Document passage
- - -

Patients were appropriately statistically matched for age, gender and years of education to 67 control participants (Table 1). Each control underwent the Structured Clinical Interview for DSM-IV Axis I Disorders non-patient version20 to exclude any Axis I psychiatric disorders. None had a personal history of neurological or psychiatric illness. Controls had lower levels of comorbid depression and anxiety symptoms. All the participants provided written informed consent to participate in this study after receiving a complete description of its protocol, which was approved by the Institutional Review Board of the University Hospital of Bellvitge.
Emotional face-matching task
Participants were assessed using a modified version of the emotional face-matching task originally reported by Hariri et al.21 During each 5 s trial, participants were presented with a target face (centre top) and two probe faces (bottom left and right) and were instructed to match the probe expressing the same emotion to the target by pressing a button in either their left or right hand. A block consisted of six consecutive trials in which the target face was either happy or fearful, and the probe faces included two out of three possible emotional faces (happy, fearful and angry). As a sensorimotor control condition, participants were presented with 5 s trials of ovals or circles in an analogous configuration and were instructed to match the shape of the probe to the target. Shape stimuli were preferred to neutral faces for the task as the latter may be experienced as emotionally ambiguous or affectively laden, which has been shown to evoke significant activation of amygdala and prefrontal regions.22 A total of 6×30 s blocks of faces (3 fearful) and 6×30 s blocks of the control condition (shapes) were presented interleaved in a pseudo-randomised order. A fixation cross was interspersed between each block (online Fig. DS1).

- - -

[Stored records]
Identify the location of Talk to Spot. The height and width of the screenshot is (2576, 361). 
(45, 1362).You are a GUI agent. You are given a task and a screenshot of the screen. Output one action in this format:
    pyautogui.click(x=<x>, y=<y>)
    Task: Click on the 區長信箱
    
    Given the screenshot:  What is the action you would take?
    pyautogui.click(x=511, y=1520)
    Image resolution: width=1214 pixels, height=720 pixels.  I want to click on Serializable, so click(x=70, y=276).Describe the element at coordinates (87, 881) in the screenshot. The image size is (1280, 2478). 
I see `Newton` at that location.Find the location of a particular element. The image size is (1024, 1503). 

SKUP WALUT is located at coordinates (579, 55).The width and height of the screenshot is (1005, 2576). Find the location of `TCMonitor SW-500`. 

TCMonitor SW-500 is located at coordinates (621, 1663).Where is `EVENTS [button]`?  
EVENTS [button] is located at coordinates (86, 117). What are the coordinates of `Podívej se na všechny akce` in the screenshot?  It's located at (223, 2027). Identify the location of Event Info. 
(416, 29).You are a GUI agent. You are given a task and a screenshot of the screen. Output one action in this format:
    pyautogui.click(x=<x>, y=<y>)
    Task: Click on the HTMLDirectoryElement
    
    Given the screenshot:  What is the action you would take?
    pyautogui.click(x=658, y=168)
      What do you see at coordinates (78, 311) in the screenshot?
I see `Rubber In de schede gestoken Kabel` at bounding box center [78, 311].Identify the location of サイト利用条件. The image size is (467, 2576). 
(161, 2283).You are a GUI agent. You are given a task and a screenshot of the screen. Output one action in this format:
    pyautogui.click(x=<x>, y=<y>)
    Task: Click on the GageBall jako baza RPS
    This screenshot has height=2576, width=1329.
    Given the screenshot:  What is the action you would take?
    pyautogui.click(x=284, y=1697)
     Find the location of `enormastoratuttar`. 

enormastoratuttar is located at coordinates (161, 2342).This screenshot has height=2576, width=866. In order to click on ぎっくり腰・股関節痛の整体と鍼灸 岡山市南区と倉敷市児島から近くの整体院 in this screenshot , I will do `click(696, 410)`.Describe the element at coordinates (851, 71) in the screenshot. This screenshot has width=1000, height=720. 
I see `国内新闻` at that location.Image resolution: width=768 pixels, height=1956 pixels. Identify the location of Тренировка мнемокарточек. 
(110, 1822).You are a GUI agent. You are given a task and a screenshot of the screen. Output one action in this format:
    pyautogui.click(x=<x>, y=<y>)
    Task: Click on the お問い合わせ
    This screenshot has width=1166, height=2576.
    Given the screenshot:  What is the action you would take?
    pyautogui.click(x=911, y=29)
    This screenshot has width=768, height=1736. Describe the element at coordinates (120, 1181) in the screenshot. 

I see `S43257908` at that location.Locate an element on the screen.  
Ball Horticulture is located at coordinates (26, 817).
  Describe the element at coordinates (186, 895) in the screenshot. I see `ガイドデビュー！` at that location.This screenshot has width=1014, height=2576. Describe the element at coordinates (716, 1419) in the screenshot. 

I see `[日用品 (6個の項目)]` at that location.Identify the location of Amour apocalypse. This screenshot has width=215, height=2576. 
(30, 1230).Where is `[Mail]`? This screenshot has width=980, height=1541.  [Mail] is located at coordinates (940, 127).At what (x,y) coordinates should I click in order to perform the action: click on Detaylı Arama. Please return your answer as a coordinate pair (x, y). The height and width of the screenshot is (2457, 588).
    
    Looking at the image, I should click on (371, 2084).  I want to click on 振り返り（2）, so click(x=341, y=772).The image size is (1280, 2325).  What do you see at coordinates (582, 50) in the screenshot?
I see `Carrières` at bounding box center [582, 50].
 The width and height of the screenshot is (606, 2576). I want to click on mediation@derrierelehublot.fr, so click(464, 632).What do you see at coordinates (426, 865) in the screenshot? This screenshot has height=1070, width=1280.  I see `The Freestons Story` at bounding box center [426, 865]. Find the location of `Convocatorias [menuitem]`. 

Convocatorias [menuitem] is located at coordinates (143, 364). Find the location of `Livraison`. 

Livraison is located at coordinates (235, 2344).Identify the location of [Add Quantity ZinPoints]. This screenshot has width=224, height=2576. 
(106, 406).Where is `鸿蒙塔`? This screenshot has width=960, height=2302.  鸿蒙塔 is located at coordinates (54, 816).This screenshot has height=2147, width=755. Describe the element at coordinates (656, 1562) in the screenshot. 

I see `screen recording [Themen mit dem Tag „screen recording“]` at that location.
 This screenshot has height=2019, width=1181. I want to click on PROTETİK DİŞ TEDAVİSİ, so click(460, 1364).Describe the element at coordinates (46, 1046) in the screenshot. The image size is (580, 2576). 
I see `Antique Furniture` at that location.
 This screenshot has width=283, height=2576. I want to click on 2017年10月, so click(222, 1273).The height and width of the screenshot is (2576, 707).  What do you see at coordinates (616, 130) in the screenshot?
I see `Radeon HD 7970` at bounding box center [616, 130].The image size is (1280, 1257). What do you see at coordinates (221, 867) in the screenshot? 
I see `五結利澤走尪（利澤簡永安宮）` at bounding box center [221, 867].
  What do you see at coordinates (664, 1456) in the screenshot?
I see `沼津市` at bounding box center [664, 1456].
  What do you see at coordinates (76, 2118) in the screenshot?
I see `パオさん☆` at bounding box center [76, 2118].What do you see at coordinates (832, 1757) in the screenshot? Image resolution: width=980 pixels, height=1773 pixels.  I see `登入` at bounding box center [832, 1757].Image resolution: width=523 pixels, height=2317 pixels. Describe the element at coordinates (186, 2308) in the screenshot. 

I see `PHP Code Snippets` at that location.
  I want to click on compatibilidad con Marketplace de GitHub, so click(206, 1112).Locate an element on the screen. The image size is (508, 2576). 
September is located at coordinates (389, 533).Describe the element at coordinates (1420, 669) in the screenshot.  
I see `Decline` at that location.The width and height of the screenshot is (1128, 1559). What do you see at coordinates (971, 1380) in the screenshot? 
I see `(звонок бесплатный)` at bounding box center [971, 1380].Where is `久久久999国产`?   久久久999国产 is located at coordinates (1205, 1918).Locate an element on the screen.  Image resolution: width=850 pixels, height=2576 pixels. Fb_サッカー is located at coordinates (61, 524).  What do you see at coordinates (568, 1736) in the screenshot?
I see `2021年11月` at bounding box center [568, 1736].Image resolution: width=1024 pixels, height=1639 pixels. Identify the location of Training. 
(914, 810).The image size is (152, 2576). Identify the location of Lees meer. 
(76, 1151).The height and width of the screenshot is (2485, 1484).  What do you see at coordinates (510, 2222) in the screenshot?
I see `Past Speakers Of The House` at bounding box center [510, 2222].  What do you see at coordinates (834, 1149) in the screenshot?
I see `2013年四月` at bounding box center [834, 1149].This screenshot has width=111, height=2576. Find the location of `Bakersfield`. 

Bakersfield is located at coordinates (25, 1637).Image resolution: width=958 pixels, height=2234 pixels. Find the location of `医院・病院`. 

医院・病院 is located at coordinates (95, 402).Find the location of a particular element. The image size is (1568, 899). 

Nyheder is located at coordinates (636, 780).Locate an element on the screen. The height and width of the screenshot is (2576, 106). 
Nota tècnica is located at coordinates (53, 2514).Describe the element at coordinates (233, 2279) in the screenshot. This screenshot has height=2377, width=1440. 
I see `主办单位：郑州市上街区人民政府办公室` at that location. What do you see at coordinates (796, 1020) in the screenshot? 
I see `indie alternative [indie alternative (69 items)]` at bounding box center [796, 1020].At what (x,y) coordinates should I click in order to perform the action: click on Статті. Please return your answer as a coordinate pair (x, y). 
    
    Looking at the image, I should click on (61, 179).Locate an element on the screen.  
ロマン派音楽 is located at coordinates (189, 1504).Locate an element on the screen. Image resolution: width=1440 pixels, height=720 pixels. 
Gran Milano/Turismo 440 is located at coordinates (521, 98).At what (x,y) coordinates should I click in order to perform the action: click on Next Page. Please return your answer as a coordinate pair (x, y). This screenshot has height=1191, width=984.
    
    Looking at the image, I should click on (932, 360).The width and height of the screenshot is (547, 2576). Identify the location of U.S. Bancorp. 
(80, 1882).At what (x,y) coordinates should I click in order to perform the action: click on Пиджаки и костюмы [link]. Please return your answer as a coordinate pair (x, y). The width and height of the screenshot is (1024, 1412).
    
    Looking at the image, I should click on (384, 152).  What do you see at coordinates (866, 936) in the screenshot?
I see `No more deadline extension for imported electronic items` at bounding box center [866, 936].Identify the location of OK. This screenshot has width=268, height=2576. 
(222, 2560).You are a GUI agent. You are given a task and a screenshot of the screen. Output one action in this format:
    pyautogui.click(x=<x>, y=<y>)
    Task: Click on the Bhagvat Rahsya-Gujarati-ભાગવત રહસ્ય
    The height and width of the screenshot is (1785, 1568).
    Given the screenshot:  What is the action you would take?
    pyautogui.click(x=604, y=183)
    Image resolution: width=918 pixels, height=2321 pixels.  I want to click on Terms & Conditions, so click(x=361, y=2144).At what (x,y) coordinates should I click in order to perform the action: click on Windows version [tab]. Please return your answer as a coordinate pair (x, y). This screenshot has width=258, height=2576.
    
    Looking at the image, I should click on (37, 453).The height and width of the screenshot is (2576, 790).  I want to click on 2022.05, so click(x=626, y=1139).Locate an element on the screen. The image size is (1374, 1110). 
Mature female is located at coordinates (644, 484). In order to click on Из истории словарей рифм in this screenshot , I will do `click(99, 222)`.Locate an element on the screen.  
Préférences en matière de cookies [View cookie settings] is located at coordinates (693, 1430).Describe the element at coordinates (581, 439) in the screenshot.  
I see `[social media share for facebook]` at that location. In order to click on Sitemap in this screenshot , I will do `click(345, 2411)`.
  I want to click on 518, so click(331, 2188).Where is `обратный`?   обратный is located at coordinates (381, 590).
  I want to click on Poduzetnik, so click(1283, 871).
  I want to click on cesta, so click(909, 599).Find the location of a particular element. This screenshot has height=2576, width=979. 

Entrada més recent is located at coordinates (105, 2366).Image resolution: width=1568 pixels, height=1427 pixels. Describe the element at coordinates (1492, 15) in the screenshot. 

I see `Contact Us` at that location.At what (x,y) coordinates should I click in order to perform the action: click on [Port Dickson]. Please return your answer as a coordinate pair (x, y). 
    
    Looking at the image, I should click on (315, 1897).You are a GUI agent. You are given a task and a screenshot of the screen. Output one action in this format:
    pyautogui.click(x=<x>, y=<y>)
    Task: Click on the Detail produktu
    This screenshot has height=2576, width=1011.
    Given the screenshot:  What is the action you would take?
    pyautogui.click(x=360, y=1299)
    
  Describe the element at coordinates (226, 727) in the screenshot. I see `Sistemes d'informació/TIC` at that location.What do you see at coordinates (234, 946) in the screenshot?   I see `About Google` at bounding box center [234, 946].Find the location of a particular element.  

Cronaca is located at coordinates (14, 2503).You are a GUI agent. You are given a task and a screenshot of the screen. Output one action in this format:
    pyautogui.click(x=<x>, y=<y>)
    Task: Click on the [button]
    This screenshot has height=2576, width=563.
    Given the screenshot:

- - -

Exercises to complete
1 > In the study methods text, how many control participants were the patients matched to?
2 > Write the next part of the study methods text, picking up after its last sentence.
The stored records have nothing to do with the study methods text.

Response list
1 > 67 control participants.

2 >
For each trial, response accuracy and response latency (reaction time) were obtained. The paradigm was presented visually on a laptop computer running Presentation software on Windows (Neurobehavioral Systems Inc, Albany, CA, USA, www.neurobehavioralsystems.com). Magnetic resonance imaging-compatible high-resolution goggles were used to display the stimuli. Participants’ task responses were registered using a right- and a left-hand response device based on optical fibre transmission. Task performance data were unavailable for one person in the OCD group because of a technical error.
Analyses of task performance data were conducted using a mixed ANOVA, with ‘task condition’ (fearful faces, happy faces or control condition) as the within-participant variable and ‘study group’ (controls, individuals with OCD) as the between-participant variable. Response accuracy and reaction times (for correct trials) were estimated and compared separately for each condition. Accuracy was represented as the percentage of correct responses within each condition (out of the non-omission responses). Additionally, we conducted Pearson’s correlation analyses (two-tailed) between task performance measures in the OCD group and their DY-BOCS severity ratings. All analyses were performed in Statistical Package for the Social Sciences (SPSS) version 20 on Windows.
Image acquisition and preprocessing
A 1.5-T Signa Excite system equipped with eight-channel phased-array head coil and single-shot echoplanar imaging software was used. The functional sequence consisted of gradient recalled acquisition in the steady state (repetition time (TR) = 2000 ms, echo time (TE) = 50 ms and pulse angle, 90°) in a 24 cm field of view, with a 64×64 pixel matrix and a slice thickness of 4 mm (inter-slice gap, 1 mm). A total of 22 interleaved sections, parallel to the anterior-posterior commissure line, were acquired to generate 270 whole brain volumes (9 min), excluding four initial dummy volumes.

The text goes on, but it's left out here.